Twang! Damit zurück zum Steg, der natürlich ebenfalls entsprechend ausgerichtet sein muss und so zu seiner sehr speziellen Form kommt. Und das Thema setzt sich fort mit den gefächert eingesetzten 21 Bünden im Palisandergriffbrett und endet beim windschiefen, gleichwohl sauber gefeilten Knochensattel. Die (fast) normale Kopfplatte punktet mit MarkenTunern von Grover, die versetzt angebracht sind, um die Abstände zwischen Sattelkerbe und Wickelachse anzugleichen. Zur Elektrifizierung dient ein Ibanez-AEQ-SP2-Preamp mit Fishman-Sonicore-Pickup – bewährte Technik.
Praxis
Ich platze gleich damit heraus: diese eigenwillig aussehende Ibanez spielt sich erschreckend normal! Das flache C-Profil des Halses liegt gut in der Hand und so lange man nicht auf das Griffbrett schaut, ist alles (fast) wie immer. Aber natürlich hat die Fächerbundierung ihre Auswirkungen: Auf der Kontra-Seite steht ein etwas schwierig zu greifender F-Barré- Akkord und die Tatsache, dass man das Spiel mit dem Bottleneck ziemlich vergessen kann. Aber ansonsten wird auf der Pro-Seite gepunktet, da man auf kurzer Mensur bequem – und dank des tiefen Cutaway ungehindert bis zur höchsten Lage – solieren kann, und andererseits auf den Longscale-Bass-Saiten eine unglaubliche Tightness, also Straffheit im Ton, zur Verfügung hat. Das verführt natürlich sogleich zum offen- und/oder runterstimmen.
Ich kurbele auf Open-D runter und habe immer noch einen knackigen Saitenzug, wo ich beherzt die tiefe E- (jetzt D) Saite anschlagen kann, ohne dass der Ton in die Knie geht. Jetzt noch einen Ganzton runter auf Open-C: Da ist immer noch genug Tension für einen entschlossenen Anschlag – und ein satter Tenor kommt zu Gehör.
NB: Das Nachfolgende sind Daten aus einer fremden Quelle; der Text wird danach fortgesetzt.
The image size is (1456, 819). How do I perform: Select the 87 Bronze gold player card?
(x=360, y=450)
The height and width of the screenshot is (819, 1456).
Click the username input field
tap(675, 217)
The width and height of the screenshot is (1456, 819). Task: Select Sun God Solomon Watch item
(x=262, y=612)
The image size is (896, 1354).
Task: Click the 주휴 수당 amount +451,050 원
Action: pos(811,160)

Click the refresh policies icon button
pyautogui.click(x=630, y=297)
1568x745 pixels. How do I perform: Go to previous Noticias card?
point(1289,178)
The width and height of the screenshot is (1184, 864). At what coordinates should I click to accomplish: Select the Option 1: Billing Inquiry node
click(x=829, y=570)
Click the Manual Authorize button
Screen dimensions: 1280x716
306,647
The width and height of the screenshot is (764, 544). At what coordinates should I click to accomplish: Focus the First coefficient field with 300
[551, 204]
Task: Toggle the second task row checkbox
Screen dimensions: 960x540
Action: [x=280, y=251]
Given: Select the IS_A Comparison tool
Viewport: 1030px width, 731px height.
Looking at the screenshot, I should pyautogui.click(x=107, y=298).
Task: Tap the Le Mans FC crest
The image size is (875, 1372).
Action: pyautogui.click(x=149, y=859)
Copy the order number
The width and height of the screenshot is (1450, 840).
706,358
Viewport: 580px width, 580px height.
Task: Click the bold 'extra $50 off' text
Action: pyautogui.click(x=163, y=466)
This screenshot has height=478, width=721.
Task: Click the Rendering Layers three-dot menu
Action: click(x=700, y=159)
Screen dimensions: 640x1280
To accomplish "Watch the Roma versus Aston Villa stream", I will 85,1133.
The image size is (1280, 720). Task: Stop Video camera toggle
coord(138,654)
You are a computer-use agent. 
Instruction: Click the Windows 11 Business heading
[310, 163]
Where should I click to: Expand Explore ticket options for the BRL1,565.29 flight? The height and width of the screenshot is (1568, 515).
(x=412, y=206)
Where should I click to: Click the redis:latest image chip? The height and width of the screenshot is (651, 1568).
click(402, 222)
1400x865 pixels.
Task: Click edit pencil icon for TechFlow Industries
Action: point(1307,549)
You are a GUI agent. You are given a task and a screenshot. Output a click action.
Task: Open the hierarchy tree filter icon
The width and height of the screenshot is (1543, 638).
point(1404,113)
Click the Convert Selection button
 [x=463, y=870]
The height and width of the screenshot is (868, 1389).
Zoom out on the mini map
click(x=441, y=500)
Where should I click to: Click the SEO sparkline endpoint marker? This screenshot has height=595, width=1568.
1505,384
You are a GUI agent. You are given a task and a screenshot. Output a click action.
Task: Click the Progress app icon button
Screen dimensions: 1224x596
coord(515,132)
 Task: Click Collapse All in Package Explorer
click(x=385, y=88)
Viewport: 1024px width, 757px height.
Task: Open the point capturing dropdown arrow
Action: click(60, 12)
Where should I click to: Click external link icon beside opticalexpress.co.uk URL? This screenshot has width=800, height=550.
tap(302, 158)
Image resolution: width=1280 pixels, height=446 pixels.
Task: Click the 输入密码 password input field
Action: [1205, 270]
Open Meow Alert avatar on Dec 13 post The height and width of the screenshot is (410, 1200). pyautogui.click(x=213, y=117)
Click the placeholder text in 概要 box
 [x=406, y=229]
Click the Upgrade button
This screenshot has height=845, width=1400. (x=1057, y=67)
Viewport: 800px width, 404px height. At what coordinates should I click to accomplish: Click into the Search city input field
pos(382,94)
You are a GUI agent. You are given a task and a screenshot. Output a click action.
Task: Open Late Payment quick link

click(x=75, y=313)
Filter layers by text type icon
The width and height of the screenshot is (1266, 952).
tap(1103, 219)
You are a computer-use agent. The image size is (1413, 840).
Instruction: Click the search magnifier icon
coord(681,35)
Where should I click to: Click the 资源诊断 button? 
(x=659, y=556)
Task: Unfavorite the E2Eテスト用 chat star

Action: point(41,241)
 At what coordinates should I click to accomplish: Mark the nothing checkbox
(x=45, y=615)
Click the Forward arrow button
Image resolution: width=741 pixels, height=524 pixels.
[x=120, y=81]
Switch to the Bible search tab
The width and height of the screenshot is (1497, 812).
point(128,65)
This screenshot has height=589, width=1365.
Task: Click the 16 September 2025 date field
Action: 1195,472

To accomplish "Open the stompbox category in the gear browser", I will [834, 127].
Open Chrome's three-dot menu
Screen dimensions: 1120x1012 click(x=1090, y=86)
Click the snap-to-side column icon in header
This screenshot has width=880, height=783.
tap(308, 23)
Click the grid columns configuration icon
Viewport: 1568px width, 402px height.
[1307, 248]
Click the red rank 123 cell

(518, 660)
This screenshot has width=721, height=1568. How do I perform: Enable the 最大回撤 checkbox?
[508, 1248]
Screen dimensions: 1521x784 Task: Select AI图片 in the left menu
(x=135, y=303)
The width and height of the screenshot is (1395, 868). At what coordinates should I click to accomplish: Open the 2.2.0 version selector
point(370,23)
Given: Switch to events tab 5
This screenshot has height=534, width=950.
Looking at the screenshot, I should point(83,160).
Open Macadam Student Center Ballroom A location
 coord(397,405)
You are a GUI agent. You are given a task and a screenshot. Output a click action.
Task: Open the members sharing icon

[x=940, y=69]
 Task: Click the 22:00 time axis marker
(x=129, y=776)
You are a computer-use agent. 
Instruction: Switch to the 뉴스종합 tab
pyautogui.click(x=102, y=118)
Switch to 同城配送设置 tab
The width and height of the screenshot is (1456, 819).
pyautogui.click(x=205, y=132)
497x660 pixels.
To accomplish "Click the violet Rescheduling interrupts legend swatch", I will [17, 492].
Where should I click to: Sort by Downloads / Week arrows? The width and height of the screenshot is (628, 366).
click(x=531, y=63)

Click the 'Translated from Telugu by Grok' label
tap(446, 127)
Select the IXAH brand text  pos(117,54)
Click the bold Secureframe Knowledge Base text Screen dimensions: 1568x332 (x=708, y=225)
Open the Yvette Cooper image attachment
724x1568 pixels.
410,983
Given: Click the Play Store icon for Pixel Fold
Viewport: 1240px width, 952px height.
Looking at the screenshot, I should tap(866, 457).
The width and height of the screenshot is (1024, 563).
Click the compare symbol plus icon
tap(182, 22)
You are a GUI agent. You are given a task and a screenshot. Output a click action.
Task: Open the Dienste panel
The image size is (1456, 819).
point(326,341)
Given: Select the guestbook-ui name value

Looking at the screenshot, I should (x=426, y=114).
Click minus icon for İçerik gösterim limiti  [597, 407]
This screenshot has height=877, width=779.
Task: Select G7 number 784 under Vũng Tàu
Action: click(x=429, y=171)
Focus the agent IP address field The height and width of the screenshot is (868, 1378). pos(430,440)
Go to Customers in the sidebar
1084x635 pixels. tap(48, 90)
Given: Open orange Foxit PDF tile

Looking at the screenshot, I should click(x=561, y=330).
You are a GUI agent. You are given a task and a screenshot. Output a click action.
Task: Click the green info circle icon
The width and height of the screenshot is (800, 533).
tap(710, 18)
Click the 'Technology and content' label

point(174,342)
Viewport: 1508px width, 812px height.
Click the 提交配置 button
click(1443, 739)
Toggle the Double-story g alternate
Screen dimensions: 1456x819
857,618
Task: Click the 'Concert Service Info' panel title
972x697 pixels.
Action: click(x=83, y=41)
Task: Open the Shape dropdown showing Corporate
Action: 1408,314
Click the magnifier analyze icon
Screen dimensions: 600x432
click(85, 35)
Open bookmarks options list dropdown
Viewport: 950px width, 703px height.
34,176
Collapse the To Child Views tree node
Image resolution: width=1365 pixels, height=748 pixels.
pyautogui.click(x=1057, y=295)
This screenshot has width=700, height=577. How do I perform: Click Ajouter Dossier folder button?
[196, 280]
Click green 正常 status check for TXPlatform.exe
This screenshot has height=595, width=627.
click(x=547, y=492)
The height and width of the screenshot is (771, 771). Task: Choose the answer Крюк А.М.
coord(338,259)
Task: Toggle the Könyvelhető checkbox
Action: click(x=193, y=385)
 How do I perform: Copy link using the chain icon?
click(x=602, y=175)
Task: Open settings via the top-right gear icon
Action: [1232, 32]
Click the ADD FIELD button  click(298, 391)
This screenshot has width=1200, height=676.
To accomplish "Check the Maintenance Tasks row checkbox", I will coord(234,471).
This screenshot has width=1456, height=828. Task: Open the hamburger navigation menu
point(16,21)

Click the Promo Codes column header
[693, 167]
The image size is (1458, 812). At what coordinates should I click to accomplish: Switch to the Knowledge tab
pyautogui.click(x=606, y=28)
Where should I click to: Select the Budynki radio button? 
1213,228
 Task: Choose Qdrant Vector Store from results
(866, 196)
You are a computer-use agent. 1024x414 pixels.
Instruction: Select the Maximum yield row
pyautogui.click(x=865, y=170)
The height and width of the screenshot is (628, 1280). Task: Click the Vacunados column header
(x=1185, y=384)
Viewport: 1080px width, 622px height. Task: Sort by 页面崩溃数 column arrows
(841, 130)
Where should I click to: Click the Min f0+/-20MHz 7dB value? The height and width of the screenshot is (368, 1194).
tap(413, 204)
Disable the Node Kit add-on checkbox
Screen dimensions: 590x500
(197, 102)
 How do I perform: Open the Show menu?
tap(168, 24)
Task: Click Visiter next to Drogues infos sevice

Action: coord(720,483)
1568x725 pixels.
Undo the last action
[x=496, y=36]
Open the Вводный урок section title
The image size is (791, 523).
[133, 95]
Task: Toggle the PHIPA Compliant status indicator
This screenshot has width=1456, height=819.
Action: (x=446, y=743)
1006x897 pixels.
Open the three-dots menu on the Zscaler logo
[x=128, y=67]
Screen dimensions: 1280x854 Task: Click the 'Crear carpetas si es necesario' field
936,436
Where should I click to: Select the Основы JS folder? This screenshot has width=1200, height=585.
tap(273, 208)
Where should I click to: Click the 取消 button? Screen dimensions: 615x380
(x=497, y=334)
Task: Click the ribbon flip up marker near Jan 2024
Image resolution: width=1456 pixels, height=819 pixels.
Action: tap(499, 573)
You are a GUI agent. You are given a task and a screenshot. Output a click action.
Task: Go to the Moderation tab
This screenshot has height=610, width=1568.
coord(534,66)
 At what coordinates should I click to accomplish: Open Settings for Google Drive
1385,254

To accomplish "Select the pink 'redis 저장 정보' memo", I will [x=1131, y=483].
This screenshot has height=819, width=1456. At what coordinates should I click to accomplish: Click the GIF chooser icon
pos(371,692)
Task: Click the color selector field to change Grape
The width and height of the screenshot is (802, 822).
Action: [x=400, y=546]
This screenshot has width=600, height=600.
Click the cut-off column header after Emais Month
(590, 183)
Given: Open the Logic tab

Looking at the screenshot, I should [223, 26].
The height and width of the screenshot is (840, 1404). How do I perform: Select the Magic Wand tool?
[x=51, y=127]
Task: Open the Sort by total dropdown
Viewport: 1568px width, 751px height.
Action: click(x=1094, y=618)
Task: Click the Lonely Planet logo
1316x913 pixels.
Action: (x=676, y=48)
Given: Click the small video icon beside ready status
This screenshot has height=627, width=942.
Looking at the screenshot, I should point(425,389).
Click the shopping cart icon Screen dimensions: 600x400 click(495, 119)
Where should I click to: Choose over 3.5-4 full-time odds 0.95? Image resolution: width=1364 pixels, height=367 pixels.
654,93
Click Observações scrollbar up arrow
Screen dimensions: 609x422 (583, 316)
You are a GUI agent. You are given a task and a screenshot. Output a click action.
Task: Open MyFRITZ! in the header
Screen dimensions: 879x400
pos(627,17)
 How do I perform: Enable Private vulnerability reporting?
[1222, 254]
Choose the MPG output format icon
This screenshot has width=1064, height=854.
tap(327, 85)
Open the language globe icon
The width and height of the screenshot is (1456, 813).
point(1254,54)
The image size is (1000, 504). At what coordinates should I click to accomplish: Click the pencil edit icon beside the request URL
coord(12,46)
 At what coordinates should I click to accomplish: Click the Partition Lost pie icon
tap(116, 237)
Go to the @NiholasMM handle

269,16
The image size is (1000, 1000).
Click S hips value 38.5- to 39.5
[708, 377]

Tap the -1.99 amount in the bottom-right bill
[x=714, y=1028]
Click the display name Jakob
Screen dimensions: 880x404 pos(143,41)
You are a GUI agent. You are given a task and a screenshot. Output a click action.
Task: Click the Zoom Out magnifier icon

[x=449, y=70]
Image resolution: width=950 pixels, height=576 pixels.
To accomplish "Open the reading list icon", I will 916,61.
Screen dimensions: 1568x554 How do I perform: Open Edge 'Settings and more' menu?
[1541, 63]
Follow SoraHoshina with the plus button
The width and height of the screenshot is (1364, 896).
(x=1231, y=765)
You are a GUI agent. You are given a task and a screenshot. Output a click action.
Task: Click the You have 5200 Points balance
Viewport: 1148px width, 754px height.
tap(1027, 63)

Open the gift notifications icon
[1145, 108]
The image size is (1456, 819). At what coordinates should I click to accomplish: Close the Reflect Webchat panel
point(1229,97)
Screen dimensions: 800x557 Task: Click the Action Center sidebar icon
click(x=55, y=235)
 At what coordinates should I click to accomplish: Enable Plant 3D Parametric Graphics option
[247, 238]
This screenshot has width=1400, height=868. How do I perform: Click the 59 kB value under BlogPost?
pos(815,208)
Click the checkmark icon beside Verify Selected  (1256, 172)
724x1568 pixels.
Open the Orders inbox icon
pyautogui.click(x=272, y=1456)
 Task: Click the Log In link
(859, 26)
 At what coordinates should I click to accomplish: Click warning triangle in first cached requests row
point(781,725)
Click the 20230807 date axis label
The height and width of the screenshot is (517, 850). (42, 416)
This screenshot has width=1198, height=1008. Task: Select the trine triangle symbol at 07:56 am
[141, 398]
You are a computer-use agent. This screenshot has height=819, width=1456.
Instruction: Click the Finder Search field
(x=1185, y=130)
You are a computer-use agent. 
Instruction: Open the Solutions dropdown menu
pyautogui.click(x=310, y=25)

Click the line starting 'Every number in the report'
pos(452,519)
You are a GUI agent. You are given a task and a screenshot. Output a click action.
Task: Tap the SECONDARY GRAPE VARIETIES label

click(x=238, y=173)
Da vergisst man auch fast, dass die Ibanez aus gesperrten Hölzern gebaut ist, was man bei Normal-Tuning, wo der Klang doch ein wenig eindimensional ist, schon noch bemerken konnte. Das relativiert sich dann aber wieder über PA gespielt: Tadelloser, ausgewogener E-Acoustic-Sound, der dank XLR-Out auch gleich ohne Umwege ans Mischpult geliefert werden kann.
Resümee
Sieht bekloppt aus, funktioniert aber richtig gut! Und beschert uns straffe Bässe und flotte Soli zugleich. Neugierig? Dann los zum Antesten!